■ Exercise description:
Every line below is to be quoted exactly, with nothing added or dropped.

■ Material supplied:
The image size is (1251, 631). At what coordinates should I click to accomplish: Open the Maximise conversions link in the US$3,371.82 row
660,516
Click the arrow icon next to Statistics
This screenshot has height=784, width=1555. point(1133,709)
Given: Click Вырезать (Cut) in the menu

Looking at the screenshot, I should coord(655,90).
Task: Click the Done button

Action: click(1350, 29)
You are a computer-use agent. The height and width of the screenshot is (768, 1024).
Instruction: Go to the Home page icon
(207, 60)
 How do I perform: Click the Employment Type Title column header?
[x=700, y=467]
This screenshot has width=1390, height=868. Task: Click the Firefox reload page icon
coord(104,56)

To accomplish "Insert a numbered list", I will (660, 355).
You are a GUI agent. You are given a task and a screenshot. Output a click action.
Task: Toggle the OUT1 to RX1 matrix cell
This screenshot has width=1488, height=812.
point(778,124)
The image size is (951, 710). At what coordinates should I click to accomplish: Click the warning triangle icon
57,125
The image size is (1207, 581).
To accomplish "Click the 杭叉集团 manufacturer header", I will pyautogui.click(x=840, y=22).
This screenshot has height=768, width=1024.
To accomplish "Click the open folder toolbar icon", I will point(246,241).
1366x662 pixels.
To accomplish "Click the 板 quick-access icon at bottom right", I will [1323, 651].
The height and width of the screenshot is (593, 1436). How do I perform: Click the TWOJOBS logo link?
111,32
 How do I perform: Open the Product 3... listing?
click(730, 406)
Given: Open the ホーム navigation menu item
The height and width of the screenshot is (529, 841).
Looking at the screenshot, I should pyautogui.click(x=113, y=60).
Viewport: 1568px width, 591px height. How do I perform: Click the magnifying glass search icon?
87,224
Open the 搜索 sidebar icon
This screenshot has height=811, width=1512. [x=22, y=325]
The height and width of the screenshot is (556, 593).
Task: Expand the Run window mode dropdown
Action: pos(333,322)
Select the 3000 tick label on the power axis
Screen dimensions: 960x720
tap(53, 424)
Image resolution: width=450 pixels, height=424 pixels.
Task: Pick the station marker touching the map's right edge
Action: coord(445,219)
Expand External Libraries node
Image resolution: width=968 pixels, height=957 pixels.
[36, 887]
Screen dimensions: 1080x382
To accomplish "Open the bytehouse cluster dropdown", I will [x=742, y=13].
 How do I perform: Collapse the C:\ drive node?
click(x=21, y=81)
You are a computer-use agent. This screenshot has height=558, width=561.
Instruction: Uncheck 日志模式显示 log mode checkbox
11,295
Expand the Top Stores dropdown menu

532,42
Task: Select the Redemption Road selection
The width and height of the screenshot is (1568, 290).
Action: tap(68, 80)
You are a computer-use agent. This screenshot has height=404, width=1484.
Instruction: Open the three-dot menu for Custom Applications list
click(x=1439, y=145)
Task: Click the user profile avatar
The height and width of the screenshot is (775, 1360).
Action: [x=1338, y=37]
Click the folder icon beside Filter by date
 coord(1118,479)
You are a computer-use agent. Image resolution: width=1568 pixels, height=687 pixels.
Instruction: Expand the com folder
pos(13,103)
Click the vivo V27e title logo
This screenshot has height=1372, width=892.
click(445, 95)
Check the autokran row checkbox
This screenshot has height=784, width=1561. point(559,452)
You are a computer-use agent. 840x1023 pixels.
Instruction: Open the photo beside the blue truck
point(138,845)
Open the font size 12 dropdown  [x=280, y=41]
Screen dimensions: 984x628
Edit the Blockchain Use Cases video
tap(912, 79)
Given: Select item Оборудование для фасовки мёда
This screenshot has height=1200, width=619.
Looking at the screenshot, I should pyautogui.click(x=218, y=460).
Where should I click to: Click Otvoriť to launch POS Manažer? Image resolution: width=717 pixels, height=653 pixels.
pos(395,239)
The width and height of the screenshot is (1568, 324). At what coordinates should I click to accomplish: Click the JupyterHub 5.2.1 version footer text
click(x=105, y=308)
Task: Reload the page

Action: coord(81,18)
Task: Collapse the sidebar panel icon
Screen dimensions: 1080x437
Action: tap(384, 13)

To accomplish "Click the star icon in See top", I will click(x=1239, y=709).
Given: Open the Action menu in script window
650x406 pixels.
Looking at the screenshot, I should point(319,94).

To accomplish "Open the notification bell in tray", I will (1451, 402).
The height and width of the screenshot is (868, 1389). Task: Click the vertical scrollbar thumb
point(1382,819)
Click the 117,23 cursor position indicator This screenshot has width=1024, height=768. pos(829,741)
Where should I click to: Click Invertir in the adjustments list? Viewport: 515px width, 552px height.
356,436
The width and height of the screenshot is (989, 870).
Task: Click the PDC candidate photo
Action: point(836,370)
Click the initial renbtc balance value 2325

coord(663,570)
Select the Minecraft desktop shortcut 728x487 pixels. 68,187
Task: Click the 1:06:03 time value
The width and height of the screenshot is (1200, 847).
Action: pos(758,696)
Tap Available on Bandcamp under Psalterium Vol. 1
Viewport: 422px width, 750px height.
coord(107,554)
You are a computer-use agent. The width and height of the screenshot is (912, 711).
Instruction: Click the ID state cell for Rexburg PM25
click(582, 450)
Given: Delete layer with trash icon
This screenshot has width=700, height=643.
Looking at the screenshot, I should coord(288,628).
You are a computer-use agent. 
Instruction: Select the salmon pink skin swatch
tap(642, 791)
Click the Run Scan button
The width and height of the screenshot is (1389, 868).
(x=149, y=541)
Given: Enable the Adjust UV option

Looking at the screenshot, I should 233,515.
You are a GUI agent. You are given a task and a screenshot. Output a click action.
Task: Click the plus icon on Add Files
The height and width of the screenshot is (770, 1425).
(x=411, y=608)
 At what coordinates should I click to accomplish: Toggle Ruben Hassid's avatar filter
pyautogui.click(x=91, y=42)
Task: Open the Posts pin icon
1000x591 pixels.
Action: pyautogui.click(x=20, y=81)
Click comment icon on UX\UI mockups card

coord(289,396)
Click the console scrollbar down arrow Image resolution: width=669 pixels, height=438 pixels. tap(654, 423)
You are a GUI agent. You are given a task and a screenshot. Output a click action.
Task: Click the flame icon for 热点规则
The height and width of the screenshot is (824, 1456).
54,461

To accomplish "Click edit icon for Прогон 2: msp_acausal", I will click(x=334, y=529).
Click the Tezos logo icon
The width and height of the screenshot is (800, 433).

■ Answer box:
The image size is (1251, 631). At what coordinates should I click to accomplish: Open the Maximise conversions link in the US$3,371.82 row
660,516
Click the arrow icon next to Statistics
This screenshot has height=784, width=1555. point(1133,709)
Given: Click Вырезать (Cut) in the menu

Looking at the screenshot, I should coord(655,90).
Task: Click the Done button

Action: click(1350, 29)
You are a computer-use agent. The height and width of the screenshot is (768, 1024).
Instruction: Go to the Home page icon
(207, 60)
 How do I perform: Click the Employment Type Title column header?
[x=700, y=467]
This screenshot has width=1390, height=868. Task: Click the Firefox reload page icon
coord(104,56)

To accomplish "Insert a numbered list", I will (660, 355).
You are a GUI agent. You are given a task and a screenshot. Output a click action.
Task: Toggle the OUT1 to RX1 matrix cell
This screenshot has width=1488, height=812.
point(778,124)
The image size is (951, 710). At what coordinates should I click to accomplish: Click the warning triangle icon
57,125
The image size is (1207, 581).
To accomplish "Click the 杭叉集团 manufacturer header", I will pyautogui.click(x=840, y=22).
This screenshot has height=768, width=1024.
To accomplish "Click the open folder toolbar icon", I will point(246,241).
1366x662 pixels.
To accomplish "Click the 板 quick-access icon at bottom right", I will [1323, 651].
The height and width of the screenshot is (593, 1436). How do I perform: Click the TWOJOBS logo link?
111,32
 How do I perform: Open the Product 3... listing?
click(730, 406)
Given: Open the ホーム navigation menu item
The height and width of the screenshot is (529, 841).
Looking at the screenshot, I should pyautogui.click(x=113, y=60).
Viewport: 1568px width, 591px height. How do I perform: Click the magnifying glass search icon?
87,224
Open the 搜索 sidebar icon
This screenshot has height=811, width=1512. [x=22, y=325]
The height and width of the screenshot is (556, 593).
Task: Expand the Run window mode dropdown
Action: pos(333,322)
Select the 3000 tick label on the power axis
Screen dimensions: 960x720
tap(53, 424)
Image resolution: width=450 pixels, height=424 pixels.
Task: Pick the station marker touching the map's right edge
Action: coord(445,219)
Expand External Libraries node
Image resolution: width=968 pixels, height=957 pixels.
[36, 887]
Screen dimensions: 1080x382
To accomplish "Open the bytehouse cluster dropdown", I will [x=742, y=13].
 How do I perform: Collapse the C:\ drive node?
click(x=21, y=81)
You are a computer-use agent. This screenshot has height=558, width=561.
Instruction: Uncheck 日志模式显示 log mode checkbox
11,295
Expand the Top Stores dropdown menu

532,42
Task: Select the Redemption Road selection
The width and height of the screenshot is (1568, 290).
Action: tap(68, 80)
You are a computer-use agent. This screenshot has height=404, width=1484.
Instruction: Open the three-dot menu for Custom Applications list
click(x=1439, y=145)
Task: Click the user profile avatar
The height and width of the screenshot is (775, 1360).
Action: [x=1338, y=37]
Click the folder icon beside Filter by date
 coord(1118,479)
You are a computer-use agent. Image resolution: width=1568 pixels, height=687 pixels.
Instruction: Expand the com folder
pos(13,103)
Click the vivo V27e title logo
This screenshot has height=1372, width=892.
click(445, 95)
Check the autokran row checkbox
This screenshot has height=784, width=1561. point(559,452)
You are a computer-use agent. 840x1023 pixels.
Instruction: Open the photo beside the blue truck
point(138,845)
Open the font size 12 dropdown  [x=280, y=41]
Screen dimensions: 984x628
Edit the Blockchain Use Cases video
tap(912, 79)
Given: Select item Оборудование для фасовки мёда
This screenshot has height=1200, width=619.
Looking at the screenshot, I should pyautogui.click(x=218, y=460).
Where should I click to: Click Otvoriť to launch POS Manažer? Image resolution: width=717 pixels, height=653 pixels.
pos(395,239)
The width and height of the screenshot is (1568, 324). At what coordinates should I click to accomplish: Click the JupyterHub 5.2.1 version footer text
click(x=105, y=308)
Task: Reload the page

Action: coord(81,18)
Task: Collapse the sidebar panel icon
Screen dimensions: 1080x437
Action: tap(384, 13)

To accomplish "Click the star icon in See top", I will click(x=1239, y=709).
Given: Open the Action menu in script window
650x406 pixels.
Looking at the screenshot, I should point(319,94).

To accomplish "Open the notification bell in tray", I will (1451, 402).
The height and width of the screenshot is (868, 1389). Task: Click the vertical scrollbar thumb
point(1382,819)
Click the 117,23 cursor position indicator This screenshot has width=1024, height=768. pos(829,741)
Where should I click to: Click Invertir in the adjustments list? Viewport: 515px width, 552px height.
356,436
The width and height of the screenshot is (989, 870).
Task: Click the PDC candidate photo
Action: point(836,370)
Click the initial renbtc balance value 2325

coord(663,570)
Select the Minecraft desktop shortcut 728x487 pixels. 68,187
Task: Click the 1:06:03 time value
The width and height of the screenshot is (1200, 847).
Action: pos(758,696)
Tap Available on Bandcamp under Psalterium Vol. 1
Viewport: 422px width, 750px height.
coord(107,554)
You are a computer-use agent. The width and height of the screenshot is (912, 711).
Instruction: Click the ID state cell for Rexburg PM25
click(582, 450)
Given: Delete layer with trash icon
This screenshot has width=700, height=643.
Looking at the screenshot, I should coord(288,628).
You are a computer-use agent. 
Instruction: Select the salmon pink skin swatch
tap(642, 791)
Click the Run Scan button
The width and height of the screenshot is (1389, 868).
(x=149, y=541)
Given: Enable the Adjust UV option

Looking at the screenshot, I should 233,515.
You are a GUI agent. You are given a task and a screenshot. Output a click action.
Task: Click the plus icon on Add Files
The height and width of the screenshot is (770, 1425).
(x=411, y=608)
 At what coordinates should I click to accomplish: Toggle Ruben Hassid's avatar filter
pyautogui.click(x=91, y=42)
Task: Open the Posts pin icon
1000x591 pixels.
Action: pyautogui.click(x=20, y=81)
Click comment icon on UX\UI mockups card

coord(289,396)
Click the console scrollbar down arrow Image resolution: width=669 pixels, height=438 pixels. tap(654, 423)
You are a GUI agent. You are given a task and a screenshot. Output a click action.
Task: Click the flame icon for 热点规则
The height and width of the screenshot is (824, 1456).
54,461

To accomplish "Click edit icon for Прогон 2: msp_acausal", I will click(x=334, y=529).
Click the Tezos logo icon
The width and height of the screenshot is (800, 433).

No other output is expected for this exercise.